Changing a Policy’s Character Through Agreements

Spouses can override the default community property classification through prenuptial agreements, postnuptial agreements, or transmutation documents. These agreements can convert a community policy into one spouse’s separate property, or vice versa. But the formalities matter. A vague reference to “all property” in a divorce settlement is unlikely to effectively waive a spouse’s interest in a specific life insurance policy. Courts look for language that identifies the policy, states clearly that one spouse is surrendering their interest, and is signed by the spouse giving up the right.

California’s transmutation statute is a good example of how strict these requirements can be. A transmutation is not valid unless it is made in writing through an express declaration that is signed or accepted by the spouse whose interest is being reduced.11California Legislative Information.
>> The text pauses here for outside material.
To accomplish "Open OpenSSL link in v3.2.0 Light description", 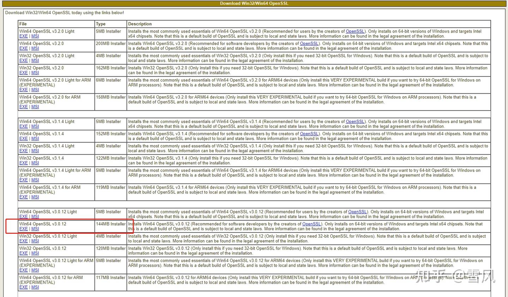I will [x=355, y=31].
California Family Code 852 Informal agreements, verbal promises, and even behavior suggesting intent to change ownership are not enough. The writing requirement exists specifically because disputes over these assets arise years later, often after one spouse has died and can no longer testify about their intentions.
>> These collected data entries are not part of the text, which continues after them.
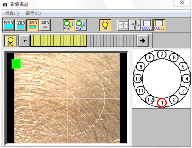
Task: Open the 顯示(D) menu
Action: coord(33,13)
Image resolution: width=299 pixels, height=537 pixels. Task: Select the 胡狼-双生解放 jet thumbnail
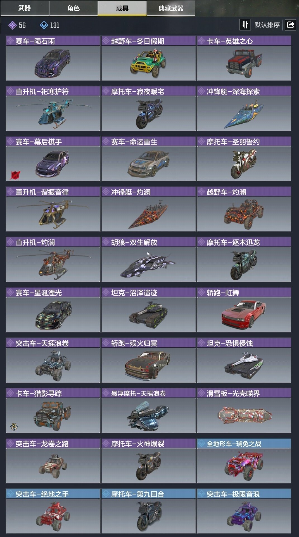[x=148, y=265]
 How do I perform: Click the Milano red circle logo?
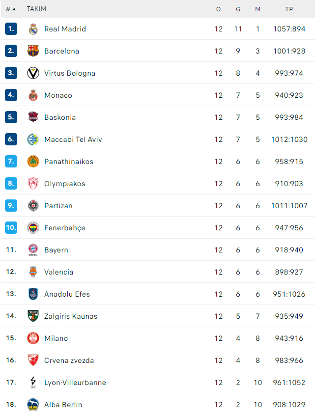(x=33, y=338)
In Alaska, spouses who want community property treatment must execute a community property agreement that includes specific statutory warnings about the consequences, is signed by both spouses, and is entered into voluntarily with full financial disclosure.4Justia. Alaska Statutes Title 34 Section 34.77.090 – Community Property Agreement An agreement can be invalidated if the spouse challenging it shows it was unconscionable or that they did not receive adequate disclosure of the other spouse’s finances before signing.

Estate Tax Consequences

Life insurance proceeds are included in the deceased policyholder’s gross estate when the decedent held any “incidents of ownership” in the policy at death, such as the right to change the beneficiary, borrow against the policy, or surrender it.12GovInfo. 26 U.S. Code 2042 – Proceeds of Life Insurance Proceeds payable to the executor are also included regardless of ownership. For 2026, the federal estate tax exemption is $15,000,000 per person, so estate tax only applies to estates above that threshold.13Internal Revenue Service. What’s New – Estate and Gift Tax

In community property states, each spouse is treated as owning half the community-owned policy. When one spouse dies, only their half is included in their taxable estate. The surviving spouse’s half is not part of the decedent’s estate for tax purposes. For couples with large policies, this split can keep the estate below the exemption threshold when a single-owner policy would have pushed it over.
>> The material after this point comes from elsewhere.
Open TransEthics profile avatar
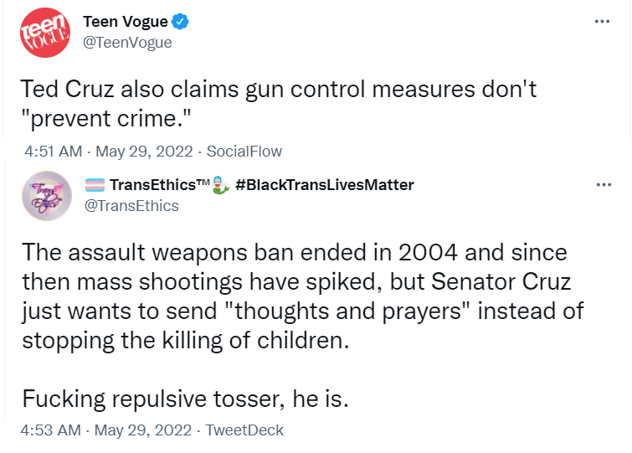Viewport: 632px width, 453px height. 47,196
Couples whose combined assets exceed the exemption sometimes use an irrevocable life insurance trust to remove the policy from both estates entirely. The trust owns the policy, pays the premiums, and receives the proceeds, so neither spouse holds incidents of ownership. In community property states, however, funding the trust premiums with community income can create an argument that the community retains an interest. Getting this structure right requires careful attention to the source of premium payments, ideally using funds that have been clearly converted to the trust’s own property.